Other precision breeding awards include work led by British Sugar on gene‑edited resistance to Virus Yellows in sugar beet, Bofin Farmers’ oilseed rape lines designed to reduce susceptibility to light leaf spot, and QUBERTECH’s programme to engineer temperate dandelions for natural rubber production. Cambridge Glasshouse Company’s AUTOTOM project couples compact precision‑bred tomato plants with automated greenhouse systems to cut labour demand and raise yields, while Newcleic’s ExtendDNA aims to speed production of long DNA sequences to enable complex crop traits.
The low‑emissions farming portfolio targets methane, nitrous oxide and nutrient losses through changes to feed, fertiliser and waste management. McArthur Agriculture’s consortium will test UK‑grown faba bean ingredients rich in condensed tannins to reduce enteric methane in dairy systems. Oxcel will trial hyper‑oxygenated nanobubble drinking water to support gut health and feed conversion in pigs and poultry.
Further emissions projects will replace a portion of synthetic nitrogen with biological alternatives, develop biochar‑based fertilisers for cereals, and demonstrate circular models for rewetted peatlands. HydroStar Europe’s HyDigest seeks to convert anaerobic digestate into a low‑carbon fertiliser while boosting on‑farm energy; WASE will scale electromethanogenic reactor technology to process manures and crop residues more efficiently; and CCM Technologies’ CLEAR‑FARM will turn livestock slurry into a safe, nutrient‑rich, carbon‑negative fertiliser.

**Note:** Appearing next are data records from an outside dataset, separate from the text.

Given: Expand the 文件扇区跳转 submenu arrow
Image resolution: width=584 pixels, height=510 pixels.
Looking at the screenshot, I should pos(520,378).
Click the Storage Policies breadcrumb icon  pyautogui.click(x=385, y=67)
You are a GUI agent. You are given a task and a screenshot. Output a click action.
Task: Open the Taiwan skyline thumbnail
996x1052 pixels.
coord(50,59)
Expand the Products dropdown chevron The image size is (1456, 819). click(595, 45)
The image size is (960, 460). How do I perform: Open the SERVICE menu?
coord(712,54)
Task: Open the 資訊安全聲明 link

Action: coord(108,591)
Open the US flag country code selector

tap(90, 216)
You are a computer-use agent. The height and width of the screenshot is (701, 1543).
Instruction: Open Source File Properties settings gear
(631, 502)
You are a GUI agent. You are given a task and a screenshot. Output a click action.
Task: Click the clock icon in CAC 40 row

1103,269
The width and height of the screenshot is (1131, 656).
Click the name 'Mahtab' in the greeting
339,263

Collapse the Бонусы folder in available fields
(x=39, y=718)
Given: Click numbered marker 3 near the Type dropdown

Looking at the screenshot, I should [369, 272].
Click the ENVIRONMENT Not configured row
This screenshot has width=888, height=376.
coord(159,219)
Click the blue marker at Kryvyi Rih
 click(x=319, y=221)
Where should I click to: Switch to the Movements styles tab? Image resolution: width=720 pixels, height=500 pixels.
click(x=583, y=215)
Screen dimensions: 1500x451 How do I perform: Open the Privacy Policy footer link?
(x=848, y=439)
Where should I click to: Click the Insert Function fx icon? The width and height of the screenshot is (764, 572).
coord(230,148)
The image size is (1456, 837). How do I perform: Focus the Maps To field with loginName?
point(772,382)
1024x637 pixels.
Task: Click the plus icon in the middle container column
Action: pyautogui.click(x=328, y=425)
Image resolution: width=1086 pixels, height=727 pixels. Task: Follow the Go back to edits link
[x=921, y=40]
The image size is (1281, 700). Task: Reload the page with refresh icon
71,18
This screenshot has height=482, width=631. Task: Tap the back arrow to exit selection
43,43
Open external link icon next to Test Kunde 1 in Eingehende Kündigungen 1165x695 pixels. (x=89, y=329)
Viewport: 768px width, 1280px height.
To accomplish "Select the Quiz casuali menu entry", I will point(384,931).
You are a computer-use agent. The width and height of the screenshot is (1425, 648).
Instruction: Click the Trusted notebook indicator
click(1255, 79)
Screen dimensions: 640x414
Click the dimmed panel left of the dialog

Award values published by Defra range from around £0.84 million to just under £2 million per project across partners, with examples including £1.96 million for HyDigest and £1.90 million for WASE’s reactor scale‑up. Defra states the overall package totals at least £21.5 million, with projects expected to run trials on working farms and in controlled environments.
Defra published indicative impacts alongside several projects. The faba bean feed consortium estimates that using UK‑grown ingredients could reduce dairy sector emissions by up to 1.6 million tonnes CO2e a year at scale, with a 10 percent reduction equivalent to about 875,000 tCO2e annually. WASE targets up to 30 percent more biomethane than conventional anaerobic digestion. These projections will be tested through trials before any wider deployment.
Governance and delivery sit with Defra’s Farming Innovation Programme, delivered by Innovate UK under UK Research and Innovation. Innovate UK’s leadership emphasises the drive to move precision breeding and low‑emissions technologies from research into real‑world use so farmers and agri‑businesses can compete and grow.
The announcement follows nearly £2.3 million awarded to 30 projects in December through the first round of the government’s ADOPT Fund, where farmers are testing new practices from lower‑emission machinery to digital decision‑support tools. Taken together, ministers present these measures as support for rural growth and food security under the Plan for Change.
For farm businesses and supply‑chain partners, the signal is practical. Precision breeding routes created by the Act now have early commercial candidates moving through regulatory steps, while emissions‑focused projects will generate evidence on fertiliser substitution, manure treatment and feed reformulation. Organisations not funded in this round should track forthcoming Farming Futures Fund competitions and engage with consortia where trials align with business plans.